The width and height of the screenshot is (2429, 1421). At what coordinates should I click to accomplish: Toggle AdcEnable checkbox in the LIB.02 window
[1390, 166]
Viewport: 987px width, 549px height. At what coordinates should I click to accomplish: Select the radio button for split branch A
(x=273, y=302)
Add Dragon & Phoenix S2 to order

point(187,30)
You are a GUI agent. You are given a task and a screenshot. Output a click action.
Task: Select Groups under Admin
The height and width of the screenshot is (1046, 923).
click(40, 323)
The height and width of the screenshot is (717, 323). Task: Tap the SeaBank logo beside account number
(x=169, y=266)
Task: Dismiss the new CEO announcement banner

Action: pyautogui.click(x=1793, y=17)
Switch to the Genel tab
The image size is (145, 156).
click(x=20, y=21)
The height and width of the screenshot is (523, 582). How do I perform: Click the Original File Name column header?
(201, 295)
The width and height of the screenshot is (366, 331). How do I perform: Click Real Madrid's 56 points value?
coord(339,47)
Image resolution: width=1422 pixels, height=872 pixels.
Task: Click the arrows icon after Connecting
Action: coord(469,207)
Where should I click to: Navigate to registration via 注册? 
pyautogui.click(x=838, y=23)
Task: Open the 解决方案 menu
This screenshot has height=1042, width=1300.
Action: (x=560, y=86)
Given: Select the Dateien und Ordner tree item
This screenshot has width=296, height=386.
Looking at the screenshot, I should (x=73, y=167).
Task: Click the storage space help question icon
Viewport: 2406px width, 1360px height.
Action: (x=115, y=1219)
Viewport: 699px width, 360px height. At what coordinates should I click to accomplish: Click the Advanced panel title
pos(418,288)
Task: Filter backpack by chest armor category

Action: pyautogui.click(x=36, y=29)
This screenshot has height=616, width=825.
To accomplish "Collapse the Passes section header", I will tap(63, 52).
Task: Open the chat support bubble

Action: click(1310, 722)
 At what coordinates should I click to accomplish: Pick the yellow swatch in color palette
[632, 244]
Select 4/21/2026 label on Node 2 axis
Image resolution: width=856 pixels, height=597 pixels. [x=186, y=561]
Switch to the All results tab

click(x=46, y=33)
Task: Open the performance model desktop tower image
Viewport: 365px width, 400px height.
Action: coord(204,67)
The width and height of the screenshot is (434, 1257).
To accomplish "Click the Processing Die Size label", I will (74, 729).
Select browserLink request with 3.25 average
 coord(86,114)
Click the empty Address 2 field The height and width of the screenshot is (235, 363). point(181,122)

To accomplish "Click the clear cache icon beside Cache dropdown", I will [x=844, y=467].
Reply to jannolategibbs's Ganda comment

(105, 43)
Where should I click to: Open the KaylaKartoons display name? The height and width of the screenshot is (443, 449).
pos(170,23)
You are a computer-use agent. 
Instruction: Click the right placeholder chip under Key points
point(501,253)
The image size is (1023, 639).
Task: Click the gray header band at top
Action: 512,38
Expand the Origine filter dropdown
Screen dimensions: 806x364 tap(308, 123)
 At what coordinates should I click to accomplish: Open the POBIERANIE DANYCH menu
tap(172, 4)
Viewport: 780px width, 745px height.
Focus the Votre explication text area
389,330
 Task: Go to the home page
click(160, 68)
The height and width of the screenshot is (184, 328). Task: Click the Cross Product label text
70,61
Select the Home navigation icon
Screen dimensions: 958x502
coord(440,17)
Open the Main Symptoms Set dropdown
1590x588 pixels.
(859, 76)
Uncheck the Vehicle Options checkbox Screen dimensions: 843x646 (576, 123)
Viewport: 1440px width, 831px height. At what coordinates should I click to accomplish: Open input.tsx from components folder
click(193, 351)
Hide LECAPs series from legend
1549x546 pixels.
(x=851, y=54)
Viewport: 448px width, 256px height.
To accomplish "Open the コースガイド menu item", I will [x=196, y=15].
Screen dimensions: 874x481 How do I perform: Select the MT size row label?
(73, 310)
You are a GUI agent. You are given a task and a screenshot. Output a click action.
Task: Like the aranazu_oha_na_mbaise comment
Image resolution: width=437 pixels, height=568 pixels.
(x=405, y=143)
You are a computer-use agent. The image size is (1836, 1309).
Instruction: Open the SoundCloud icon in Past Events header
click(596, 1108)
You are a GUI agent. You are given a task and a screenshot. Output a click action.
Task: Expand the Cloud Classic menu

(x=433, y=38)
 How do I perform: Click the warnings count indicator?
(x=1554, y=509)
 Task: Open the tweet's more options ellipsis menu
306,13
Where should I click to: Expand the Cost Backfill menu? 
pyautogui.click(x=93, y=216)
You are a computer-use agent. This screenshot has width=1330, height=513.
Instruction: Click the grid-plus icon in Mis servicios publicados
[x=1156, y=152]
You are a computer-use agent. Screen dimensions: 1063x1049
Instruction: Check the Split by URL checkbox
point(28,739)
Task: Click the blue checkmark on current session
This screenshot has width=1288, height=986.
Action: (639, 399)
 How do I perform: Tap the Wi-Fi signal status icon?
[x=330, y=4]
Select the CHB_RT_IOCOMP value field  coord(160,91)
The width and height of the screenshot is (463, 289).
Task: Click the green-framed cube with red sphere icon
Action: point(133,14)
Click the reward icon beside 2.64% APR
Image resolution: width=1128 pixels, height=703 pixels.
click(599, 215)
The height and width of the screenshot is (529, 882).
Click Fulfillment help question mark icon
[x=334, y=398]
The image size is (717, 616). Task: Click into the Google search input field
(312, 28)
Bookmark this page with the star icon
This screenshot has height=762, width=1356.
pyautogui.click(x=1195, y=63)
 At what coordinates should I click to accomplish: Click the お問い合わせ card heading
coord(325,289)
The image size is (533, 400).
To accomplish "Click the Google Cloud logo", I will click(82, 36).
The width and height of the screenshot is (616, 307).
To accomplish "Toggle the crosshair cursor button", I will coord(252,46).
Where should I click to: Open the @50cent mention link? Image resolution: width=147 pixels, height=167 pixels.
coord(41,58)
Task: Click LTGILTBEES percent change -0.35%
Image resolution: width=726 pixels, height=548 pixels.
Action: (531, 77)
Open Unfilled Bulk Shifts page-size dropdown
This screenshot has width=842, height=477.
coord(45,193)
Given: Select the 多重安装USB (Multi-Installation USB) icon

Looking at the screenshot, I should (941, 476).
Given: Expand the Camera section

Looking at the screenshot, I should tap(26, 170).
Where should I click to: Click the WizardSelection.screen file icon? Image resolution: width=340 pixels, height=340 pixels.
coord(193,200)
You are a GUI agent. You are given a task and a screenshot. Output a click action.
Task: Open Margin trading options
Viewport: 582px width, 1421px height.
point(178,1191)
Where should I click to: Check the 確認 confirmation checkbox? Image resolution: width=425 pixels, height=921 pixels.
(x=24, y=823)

---

▸ Directions
Rewrite everything from the line containing "Where should I click to: Click" down through the end of the listing, substituting "screen image" for "screenshot" and leaving all else unchanged.

▸ Task answer
Where should I click to: Click the WizardSelection.screen file icon? Image resolution: width=340 pixels, height=340 pixels.
coord(193,200)
You are a GUI agent. You are given a task and a screen image. Output a click action.
Task: Open Margin trading options
Viewport: 582px width, 1421px height.
point(178,1191)
Where should I click to: Check the 確認 confirmation checkbox? Image resolution: width=425 pixels, height=921 pixels.
(x=24, y=823)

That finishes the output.